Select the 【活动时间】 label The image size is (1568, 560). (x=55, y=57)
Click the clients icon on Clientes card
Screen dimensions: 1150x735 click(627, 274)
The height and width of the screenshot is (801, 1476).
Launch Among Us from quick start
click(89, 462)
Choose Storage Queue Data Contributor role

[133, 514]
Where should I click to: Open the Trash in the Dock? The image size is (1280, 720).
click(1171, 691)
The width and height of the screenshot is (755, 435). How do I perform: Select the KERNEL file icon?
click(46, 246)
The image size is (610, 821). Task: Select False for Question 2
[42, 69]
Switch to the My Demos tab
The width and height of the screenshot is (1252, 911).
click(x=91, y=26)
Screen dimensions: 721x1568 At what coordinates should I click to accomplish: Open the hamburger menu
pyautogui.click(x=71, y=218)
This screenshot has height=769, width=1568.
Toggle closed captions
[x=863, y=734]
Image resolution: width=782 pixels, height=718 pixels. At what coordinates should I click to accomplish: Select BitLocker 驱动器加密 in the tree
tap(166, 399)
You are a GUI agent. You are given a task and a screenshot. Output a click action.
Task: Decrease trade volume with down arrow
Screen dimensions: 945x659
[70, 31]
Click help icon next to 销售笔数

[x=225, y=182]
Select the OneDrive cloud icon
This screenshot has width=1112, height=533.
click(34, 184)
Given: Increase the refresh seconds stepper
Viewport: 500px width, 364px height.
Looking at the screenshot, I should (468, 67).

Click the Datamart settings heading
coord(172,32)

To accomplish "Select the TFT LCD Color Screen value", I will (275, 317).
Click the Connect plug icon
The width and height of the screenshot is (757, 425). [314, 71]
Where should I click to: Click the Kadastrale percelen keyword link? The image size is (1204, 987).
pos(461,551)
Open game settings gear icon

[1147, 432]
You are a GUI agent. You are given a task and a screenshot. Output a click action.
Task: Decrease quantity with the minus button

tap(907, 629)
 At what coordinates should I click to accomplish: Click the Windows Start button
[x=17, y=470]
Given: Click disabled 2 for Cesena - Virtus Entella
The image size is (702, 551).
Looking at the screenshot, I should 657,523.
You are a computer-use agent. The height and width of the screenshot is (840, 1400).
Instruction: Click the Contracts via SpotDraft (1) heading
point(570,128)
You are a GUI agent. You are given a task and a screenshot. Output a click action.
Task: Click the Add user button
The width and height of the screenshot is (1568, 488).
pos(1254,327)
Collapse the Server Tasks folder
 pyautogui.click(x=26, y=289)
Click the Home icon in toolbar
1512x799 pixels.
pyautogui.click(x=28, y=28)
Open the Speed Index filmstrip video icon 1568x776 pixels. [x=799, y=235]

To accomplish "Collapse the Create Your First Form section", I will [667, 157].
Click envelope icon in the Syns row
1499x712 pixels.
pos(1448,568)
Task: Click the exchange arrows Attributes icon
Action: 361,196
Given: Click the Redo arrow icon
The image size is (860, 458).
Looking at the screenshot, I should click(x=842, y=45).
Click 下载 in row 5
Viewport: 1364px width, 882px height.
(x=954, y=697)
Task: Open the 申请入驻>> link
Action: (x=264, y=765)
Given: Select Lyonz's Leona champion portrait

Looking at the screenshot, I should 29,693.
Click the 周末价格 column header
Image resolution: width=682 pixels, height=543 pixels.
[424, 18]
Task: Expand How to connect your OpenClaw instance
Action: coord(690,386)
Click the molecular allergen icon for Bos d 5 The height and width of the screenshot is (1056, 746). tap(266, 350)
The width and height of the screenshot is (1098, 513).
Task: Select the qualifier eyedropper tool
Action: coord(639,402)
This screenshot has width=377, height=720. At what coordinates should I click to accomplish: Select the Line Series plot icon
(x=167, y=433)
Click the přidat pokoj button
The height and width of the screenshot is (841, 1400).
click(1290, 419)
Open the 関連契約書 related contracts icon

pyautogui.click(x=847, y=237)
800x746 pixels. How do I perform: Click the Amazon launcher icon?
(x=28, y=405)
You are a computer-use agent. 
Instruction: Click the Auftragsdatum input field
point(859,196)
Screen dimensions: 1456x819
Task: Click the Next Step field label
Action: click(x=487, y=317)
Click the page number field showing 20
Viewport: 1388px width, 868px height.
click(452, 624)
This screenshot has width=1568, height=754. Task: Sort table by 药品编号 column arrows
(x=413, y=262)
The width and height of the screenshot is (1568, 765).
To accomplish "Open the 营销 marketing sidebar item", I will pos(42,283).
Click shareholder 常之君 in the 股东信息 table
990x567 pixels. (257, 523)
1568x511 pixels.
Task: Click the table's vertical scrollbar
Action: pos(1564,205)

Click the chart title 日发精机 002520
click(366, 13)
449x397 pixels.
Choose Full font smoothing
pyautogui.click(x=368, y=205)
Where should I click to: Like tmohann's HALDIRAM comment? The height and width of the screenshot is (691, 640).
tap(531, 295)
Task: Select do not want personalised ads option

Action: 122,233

• [Task to complete]:
For this exercise, give every entry again exactly as it appears.

• [Written response]:
Select the 【活动时间】 label The image size is (1568, 560). (x=55, y=57)
Click the clients icon on Clientes card
Screen dimensions: 1150x735 click(627, 274)
The height and width of the screenshot is (801, 1476).
Launch Among Us from quick start
click(89, 462)
Choose Storage Queue Data Contributor role

[133, 514]
Where should I click to: Open the Trash in the Dock? The image size is (1280, 720).
click(1171, 691)
The width and height of the screenshot is (755, 435). How do I perform: Select the KERNEL file icon?
click(46, 246)
The image size is (610, 821). Task: Select False for Question 2
[42, 69]
Switch to the My Demos tab
The width and height of the screenshot is (1252, 911).
click(x=91, y=26)
Screen dimensions: 721x1568 At what coordinates should I click to accomplish: Open the hamburger menu
pyautogui.click(x=71, y=218)
This screenshot has height=769, width=1568.
Toggle closed captions
[x=863, y=734]
Image resolution: width=782 pixels, height=718 pixels. At what coordinates should I click to accomplish: Select BitLocker 驱动器加密 in the tree
tap(166, 399)
You are a GUI agent. You are given a task and a screenshot. Output a click action.
Task: Decrease trade volume with down arrow
Screen dimensions: 945x659
[70, 31]
Click help icon next to 销售笔数

[x=225, y=182]
Select the OneDrive cloud icon
This screenshot has width=1112, height=533.
click(34, 184)
Given: Increase the refresh seconds stepper
Viewport: 500px width, 364px height.
Looking at the screenshot, I should (468, 67).

Click the Datamart settings heading
coord(172,32)

To accomplish "Select the TFT LCD Color Screen value", I will (275, 317).
Click the Connect plug icon
The width and height of the screenshot is (757, 425). [314, 71]
Where should I click to: Click the Kadastrale percelen keyword link? The image size is (1204, 987).
pos(461,551)
Open game settings gear icon

[1147, 432]
You are a GUI agent. You are given a task and a screenshot. Output a click action.
Task: Decrease quantity with the minus button

tap(907, 629)
 At what coordinates should I click to accomplish: Click the Windows Start button
[x=17, y=470]
Given: Click disabled 2 for Cesena - Virtus Entella
The image size is (702, 551).
Looking at the screenshot, I should 657,523.
You are a computer-use agent. The height and width of the screenshot is (840, 1400).
Instruction: Click the Contracts via SpotDraft (1) heading
point(570,128)
You are a GUI agent. You are given a task and a screenshot. Output a click action.
Task: Click the Add user button
The width and height of the screenshot is (1568, 488).
pos(1254,327)
Collapse the Server Tasks folder
 pyautogui.click(x=26, y=289)
Click the Home icon in toolbar
1512x799 pixels.
pyautogui.click(x=28, y=28)
Open the Speed Index filmstrip video icon 1568x776 pixels. [x=799, y=235]

To accomplish "Collapse the Create Your First Form section", I will [667, 157].
Click envelope icon in the Syns row
1499x712 pixels.
pos(1448,568)
Task: Click the exchange arrows Attributes icon
Action: 361,196
Given: Click the Redo arrow icon
The image size is (860, 458).
Looking at the screenshot, I should click(x=842, y=45).
Click 下载 in row 5
Viewport: 1364px width, 882px height.
(x=954, y=697)
Task: Open the 申请入驻>> link
Action: (x=264, y=765)
Given: Select Lyonz's Leona champion portrait

Looking at the screenshot, I should 29,693.
Click the 周末价格 column header
Image resolution: width=682 pixels, height=543 pixels.
[424, 18]
Task: Expand How to connect your OpenClaw instance
Action: coord(690,386)
Click the molecular allergen icon for Bos d 5 The height and width of the screenshot is (1056, 746). tap(266, 350)
The width and height of the screenshot is (1098, 513).
Task: Select the qualifier eyedropper tool
Action: coord(639,402)
This screenshot has width=377, height=720. At what coordinates should I click to accomplish: Select the Line Series plot icon
(x=167, y=433)
Click the přidat pokoj button
The height and width of the screenshot is (841, 1400).
click(1290, 419)
Open the 関連契約書 related contracts icon

pyautogui.click(x=847, y=237)
800x746 pixels. How do I perform: Click the Amazon launcher icon?
(x=28, y=405)
You are a computer-use agent. 
Instruction: Click the Auftragsdatum input field
point(859,196)
Screen dimensions: 1456x819
Task: Click the Next Step field label
Action: click(x=487, y=317)
Click the page number field showing 20
Viewport: 1388px width, 868px height.
click(452, 624)
This screenshot has width=1568, height=754. Task: Sort table by 药品编号 column arrows
(x=413, y=262)
The width and height of the screenshot is (1568, 765).
To accomplish "Open the 营销 marketing sidebar item", I will pos(42,283).
Click shareholder 常之君 in the 股东信息 table
990x567 pixels. (257, 523)
1568x511 pixels.
Task: Click the table's vertical scrollbar
Action: pos(1564,205)

Click the chart title 日发精机 002520
click(366, 13)
449x397 pixels.
Choose Full font smoothing
pyautogui.click(x=368, y=205)
Where should I click to: Like tmohann's HALDIRAM comment? The height and width of the screenshot is (691, 640).
tap(531, 295)
Task: Select do not want personalised ads option

Action: 122,233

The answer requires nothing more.